Personal information
- Full name: William Ronald Collins
- Born: 29 January 1868 Hackney, Middlesex, England
- Died: 10 December 1942 (aged 74) Thrapston, Northamptonshire, England
- Batting: Right-handed
- Bowling: Right-arm fast

Domestic team information
- 1892: Middlesex

Career statistics
| Competition | First-class |
| Matches | 1 |
| Runs scored | 0 |
| Batting average | 0.00 |
| 100s/50s | –/– |
| Top score | 0 |
| Balls bowled | – |
| Wickets | – |
| Bowling average | – |
| 5 wickets in innings | – |
| 10 wickets in match | – |
| Best bowling | – |
| Catches/stumpings | –/– |
- Source: Cricinfo, 8 February 2013

= William Collins (cricketer, born 1868) =

English cricketer

William Ronald Collins (29 January 1868 – 10 December 1942) was an English cricketer. Collins was a right-handed batsman who bowled right-arm fast. He was born at Hackney, Middlesex and was educated at Wellington College.

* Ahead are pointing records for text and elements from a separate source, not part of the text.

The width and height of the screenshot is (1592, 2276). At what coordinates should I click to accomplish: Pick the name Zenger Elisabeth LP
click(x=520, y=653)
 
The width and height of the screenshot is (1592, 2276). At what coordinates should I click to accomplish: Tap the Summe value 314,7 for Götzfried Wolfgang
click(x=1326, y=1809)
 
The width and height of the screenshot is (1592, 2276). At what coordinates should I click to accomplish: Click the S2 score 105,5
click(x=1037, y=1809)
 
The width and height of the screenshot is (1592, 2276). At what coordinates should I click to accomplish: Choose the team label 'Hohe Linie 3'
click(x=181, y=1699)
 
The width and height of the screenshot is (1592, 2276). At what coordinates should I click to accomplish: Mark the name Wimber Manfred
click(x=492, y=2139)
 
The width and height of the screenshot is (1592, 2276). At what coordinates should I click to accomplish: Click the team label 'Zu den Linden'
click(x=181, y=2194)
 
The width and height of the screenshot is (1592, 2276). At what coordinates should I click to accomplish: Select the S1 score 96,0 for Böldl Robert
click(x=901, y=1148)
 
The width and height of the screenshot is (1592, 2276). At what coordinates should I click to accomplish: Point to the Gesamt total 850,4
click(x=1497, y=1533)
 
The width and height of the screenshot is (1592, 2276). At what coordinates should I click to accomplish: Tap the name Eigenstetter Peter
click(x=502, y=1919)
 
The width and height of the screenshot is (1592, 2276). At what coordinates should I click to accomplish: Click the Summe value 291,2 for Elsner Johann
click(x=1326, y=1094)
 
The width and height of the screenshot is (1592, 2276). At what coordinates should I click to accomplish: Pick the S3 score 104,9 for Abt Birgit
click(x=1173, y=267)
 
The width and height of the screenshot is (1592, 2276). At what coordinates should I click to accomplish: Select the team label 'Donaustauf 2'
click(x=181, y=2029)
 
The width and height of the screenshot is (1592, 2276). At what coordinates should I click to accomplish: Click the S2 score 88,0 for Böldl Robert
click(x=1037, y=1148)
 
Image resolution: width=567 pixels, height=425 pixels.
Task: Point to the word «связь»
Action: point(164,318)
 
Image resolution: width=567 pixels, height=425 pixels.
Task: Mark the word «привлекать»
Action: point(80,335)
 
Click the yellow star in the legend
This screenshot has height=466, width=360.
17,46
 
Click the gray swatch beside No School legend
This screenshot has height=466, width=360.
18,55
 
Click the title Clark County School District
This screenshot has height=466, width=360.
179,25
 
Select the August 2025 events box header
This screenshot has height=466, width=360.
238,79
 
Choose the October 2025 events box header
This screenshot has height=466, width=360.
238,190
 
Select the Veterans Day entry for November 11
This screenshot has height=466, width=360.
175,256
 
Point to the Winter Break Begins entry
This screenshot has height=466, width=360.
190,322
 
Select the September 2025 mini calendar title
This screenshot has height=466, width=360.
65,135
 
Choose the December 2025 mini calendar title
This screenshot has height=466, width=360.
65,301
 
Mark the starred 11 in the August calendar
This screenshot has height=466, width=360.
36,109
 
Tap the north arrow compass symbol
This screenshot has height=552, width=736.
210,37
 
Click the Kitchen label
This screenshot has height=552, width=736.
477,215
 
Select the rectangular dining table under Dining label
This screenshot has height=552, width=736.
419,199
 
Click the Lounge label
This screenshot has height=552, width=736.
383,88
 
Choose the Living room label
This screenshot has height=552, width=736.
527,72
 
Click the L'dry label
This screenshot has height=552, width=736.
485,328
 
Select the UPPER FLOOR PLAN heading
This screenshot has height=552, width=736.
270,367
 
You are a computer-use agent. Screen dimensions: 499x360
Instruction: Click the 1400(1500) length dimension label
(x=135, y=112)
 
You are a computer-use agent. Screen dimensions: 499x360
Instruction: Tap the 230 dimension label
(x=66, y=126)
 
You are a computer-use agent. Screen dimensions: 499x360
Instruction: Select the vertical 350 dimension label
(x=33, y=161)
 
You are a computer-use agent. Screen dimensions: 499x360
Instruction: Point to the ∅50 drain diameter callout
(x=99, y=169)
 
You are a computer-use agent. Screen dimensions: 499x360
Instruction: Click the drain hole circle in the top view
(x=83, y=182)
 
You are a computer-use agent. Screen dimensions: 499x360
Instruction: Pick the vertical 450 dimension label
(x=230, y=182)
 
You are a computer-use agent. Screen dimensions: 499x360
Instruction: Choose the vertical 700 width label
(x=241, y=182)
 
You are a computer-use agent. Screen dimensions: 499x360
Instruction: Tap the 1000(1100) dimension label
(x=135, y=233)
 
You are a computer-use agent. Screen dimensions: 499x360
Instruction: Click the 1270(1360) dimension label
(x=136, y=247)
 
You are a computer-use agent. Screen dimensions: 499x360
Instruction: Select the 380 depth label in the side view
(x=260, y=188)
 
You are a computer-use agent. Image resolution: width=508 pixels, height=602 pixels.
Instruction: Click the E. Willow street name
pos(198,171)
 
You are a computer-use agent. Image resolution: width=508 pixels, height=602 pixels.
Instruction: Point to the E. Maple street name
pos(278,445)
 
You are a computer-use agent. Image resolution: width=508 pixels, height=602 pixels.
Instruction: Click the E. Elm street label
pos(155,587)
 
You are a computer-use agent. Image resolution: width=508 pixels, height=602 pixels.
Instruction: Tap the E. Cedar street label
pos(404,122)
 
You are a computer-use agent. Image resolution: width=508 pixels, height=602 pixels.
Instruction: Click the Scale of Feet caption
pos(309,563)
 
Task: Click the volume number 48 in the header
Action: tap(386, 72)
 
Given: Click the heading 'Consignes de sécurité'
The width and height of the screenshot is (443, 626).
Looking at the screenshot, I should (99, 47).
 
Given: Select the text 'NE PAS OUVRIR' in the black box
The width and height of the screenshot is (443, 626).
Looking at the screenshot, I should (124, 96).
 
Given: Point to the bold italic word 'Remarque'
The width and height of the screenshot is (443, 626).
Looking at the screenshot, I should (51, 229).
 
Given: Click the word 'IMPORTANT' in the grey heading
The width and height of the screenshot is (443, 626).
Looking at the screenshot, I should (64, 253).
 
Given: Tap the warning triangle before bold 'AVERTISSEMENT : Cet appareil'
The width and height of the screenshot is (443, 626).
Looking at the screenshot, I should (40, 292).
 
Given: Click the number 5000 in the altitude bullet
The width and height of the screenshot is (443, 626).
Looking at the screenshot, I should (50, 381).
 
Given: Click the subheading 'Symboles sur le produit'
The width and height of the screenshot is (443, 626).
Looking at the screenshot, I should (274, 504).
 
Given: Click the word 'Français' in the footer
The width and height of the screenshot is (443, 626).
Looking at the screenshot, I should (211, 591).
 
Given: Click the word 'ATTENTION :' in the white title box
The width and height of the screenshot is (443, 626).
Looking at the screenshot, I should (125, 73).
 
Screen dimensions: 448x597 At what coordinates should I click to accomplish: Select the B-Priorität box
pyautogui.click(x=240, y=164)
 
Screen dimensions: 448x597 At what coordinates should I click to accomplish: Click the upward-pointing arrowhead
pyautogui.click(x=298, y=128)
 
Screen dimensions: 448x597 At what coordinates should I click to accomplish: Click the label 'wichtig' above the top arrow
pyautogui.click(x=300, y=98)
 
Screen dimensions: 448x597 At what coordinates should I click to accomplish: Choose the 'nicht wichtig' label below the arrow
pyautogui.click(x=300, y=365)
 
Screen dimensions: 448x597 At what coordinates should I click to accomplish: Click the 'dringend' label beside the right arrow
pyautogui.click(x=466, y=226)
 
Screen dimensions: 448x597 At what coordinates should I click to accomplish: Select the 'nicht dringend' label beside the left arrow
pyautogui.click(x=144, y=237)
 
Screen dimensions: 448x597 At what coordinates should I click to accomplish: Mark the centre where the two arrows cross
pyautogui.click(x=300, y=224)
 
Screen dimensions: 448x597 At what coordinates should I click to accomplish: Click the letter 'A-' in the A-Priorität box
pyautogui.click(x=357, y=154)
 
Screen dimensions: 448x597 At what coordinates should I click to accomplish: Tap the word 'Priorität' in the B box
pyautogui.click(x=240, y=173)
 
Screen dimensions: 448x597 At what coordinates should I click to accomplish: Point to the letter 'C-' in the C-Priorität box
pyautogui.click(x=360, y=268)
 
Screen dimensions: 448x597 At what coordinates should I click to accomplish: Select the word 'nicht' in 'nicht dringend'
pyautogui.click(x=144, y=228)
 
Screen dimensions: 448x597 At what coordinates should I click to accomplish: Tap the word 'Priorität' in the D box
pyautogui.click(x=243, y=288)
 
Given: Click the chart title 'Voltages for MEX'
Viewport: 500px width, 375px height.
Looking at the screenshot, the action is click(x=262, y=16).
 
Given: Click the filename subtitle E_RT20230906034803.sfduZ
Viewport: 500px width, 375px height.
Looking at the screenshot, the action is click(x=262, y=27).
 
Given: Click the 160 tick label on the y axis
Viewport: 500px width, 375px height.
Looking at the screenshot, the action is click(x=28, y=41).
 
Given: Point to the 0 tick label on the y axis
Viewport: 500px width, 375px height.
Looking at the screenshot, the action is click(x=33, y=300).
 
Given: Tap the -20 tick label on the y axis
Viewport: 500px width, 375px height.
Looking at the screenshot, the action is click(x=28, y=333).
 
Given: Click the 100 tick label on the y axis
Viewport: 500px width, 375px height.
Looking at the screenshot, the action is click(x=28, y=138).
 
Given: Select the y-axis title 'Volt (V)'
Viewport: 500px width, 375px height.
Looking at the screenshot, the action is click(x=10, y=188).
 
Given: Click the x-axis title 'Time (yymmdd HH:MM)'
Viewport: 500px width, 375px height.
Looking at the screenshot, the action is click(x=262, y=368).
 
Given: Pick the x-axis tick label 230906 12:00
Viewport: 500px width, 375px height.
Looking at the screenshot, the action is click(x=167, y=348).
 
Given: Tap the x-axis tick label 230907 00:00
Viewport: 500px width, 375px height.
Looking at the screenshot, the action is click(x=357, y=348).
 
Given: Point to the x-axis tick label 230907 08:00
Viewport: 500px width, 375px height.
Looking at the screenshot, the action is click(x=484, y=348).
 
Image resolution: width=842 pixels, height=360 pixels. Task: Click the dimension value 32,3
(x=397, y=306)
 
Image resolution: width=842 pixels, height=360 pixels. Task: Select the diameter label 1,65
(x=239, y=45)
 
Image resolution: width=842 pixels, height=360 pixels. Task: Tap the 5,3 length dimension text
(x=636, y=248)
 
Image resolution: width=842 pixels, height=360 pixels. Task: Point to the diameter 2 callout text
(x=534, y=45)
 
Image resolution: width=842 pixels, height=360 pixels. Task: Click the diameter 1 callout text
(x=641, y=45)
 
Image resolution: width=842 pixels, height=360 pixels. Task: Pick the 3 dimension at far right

Collins made a single first-class appearance for Middlesex in the 1892 County Championship against Somerset at the County Ground, Taunton. He was dismissed twice in the match for ducks, firstly by Coote Hedley in Middlesex's first-innings and then by George Nichols in their second.

He died at Thrapston, Northamptonshire on 10 December 1942.